If you unpacked the content of the zip
file into a directory called nevis-mobile-authentication-sdk-android-3.9.0.1674
inside your HOME
directory then the environment variable should look like:
# On Linux
export FINALIZE_ANDROID_ROOT=$HOME/nevis-mobile-authentication-sdk-android-3.9.0.1674/finalizer/finalizers/linux
# On macOs
export FINALIZE_ANDROID_ROOT=$HOME/nevis-mobile-authentication-sdk-android-3.9.0.1674/finalizer/finalizers/macos
# On Windows
set FINALIZE_ANDROID_ROOT=%HOME%\nevis-mobile-authentication-sdk-android-3.9.0.1674\finalizer\finalizers\windows
Modify Gradle build files
Apply the finalizer plugin and configure it. Note that if you use product flavors, the buildVariants
values of the finalization plugin configuration are a combination of the product flavors and build types.
The example below assumes that the product flavor testEnv
with the release
build type requires finalization (and thus the buildVariant
is testEnvRelease
):
Replace the placeholders (*
) in the gradle plugin references below with the real package namespace as indicated by the finalizer file name.
- Groovy
- Kotlin
In build.gradle
file of your application module, apply the finalizer plugin and configure it.
apply plugin: '*.finalize-android'
finalizeAndroid {
buildVariants {
testEnvRelease {
disabled false
log "$buildDir/finalization.log"
}
}
}
In build.gradle.kts
file of your application module, apply the finalizer plugin and configure it.
plugins {
id("*.finalize-android")
}
finalizeAndroid {
buildVariants {
testEnvRelease {
disabled(false)
log(layout.buildDirectory.file("./finalization-release.log").get().toString())
}
}
}
Manifest placeholders
The plugin requires access to the AndroidManifest.xml
when executed. So, if you use manifest placeholders, they have to be resolved before the plugin runs. If you want to resolve the placeholders on a variant basis, and you use Android Gradle Plugin 7.0 or newer, use androidComponent
as in the following example:
android {
androidComponents {
onVariants(selector().all(), variant -> {
variant.manifestPlaceholders = [attributeName : "$attributeValue"]
})
If you use an earlier version of the Android Gradle Plugin than 7.0, and use the merged flavor of the variant to resolve the placeholders, execute the plugin after project evaluation:
android { applicationVariants.all {
variant ->
variant.getMergedFlavor().manifestPlaceholders = [attributeName : "$attributeValue"]
}
}
[...]
project.afterEvaluate { apply plugin: 'finalize' }
Enable Multidexing
If your Android Gradle plugin does not enable multidexing by default, set multiDexEnabled
to true
in the defaultConfig
section of your top level build.gradle
file. The finalization can cause the total number of methods to go beyond the Dalvik Executable specification limit of 64k. Therefore, multiDexing must be enabled for your application.
Backup Setup
The Android Mobile Authentication SDK does not support backing up and restoring its contents.

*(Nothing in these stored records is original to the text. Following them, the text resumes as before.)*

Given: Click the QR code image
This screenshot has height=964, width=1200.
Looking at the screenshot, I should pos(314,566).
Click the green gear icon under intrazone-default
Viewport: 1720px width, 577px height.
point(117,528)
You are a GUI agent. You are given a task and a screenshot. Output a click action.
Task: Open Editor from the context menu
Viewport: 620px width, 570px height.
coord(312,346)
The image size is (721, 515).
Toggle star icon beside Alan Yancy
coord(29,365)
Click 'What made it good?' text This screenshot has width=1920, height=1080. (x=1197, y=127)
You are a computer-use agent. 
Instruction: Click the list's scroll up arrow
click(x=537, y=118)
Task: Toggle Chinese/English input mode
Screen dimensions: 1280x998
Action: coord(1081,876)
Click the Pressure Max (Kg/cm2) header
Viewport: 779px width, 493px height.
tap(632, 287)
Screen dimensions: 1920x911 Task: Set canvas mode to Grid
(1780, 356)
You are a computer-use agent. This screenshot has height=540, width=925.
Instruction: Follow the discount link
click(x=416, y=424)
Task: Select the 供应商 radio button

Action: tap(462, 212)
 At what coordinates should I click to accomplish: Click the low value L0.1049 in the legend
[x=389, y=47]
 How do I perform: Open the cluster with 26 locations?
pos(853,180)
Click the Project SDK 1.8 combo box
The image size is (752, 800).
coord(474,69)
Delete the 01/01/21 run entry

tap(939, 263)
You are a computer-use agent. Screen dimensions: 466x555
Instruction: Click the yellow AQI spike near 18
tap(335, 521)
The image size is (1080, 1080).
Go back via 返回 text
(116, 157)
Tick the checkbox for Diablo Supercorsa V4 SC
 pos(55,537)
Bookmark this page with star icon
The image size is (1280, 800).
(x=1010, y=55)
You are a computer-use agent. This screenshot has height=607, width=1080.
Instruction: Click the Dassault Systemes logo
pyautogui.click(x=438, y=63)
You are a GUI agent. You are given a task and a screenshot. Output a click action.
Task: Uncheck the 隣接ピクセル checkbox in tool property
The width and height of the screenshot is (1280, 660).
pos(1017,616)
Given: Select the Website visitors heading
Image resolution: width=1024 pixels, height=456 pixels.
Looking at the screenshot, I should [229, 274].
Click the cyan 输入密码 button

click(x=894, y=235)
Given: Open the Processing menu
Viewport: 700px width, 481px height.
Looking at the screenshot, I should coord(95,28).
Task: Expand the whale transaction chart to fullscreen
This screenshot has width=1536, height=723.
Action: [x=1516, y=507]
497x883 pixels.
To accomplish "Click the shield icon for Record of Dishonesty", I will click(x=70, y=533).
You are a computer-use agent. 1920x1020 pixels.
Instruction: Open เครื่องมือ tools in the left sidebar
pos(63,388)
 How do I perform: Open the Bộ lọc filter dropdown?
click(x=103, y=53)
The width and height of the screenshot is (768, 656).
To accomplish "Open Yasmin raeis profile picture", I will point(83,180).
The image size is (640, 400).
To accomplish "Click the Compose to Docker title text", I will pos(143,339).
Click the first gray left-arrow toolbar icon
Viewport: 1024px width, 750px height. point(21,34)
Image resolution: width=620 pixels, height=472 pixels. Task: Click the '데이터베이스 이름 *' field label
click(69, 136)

If your application does not require backing up any of its contents, disable the backup in the AndroidManifest.xml
of your application as described in the Android documentation:
<manifest ... >
...
<application android:allowBackup="false" ... >
...
</application>
</manifest>
If your application requires backing up contents, you must list them explicitly in AndroidManifest.xml
to avoid backing up the SDK contents.
If the contents of the Android Mobile Authentication SDK are backed up and then restored, the SDK can fail during initialization.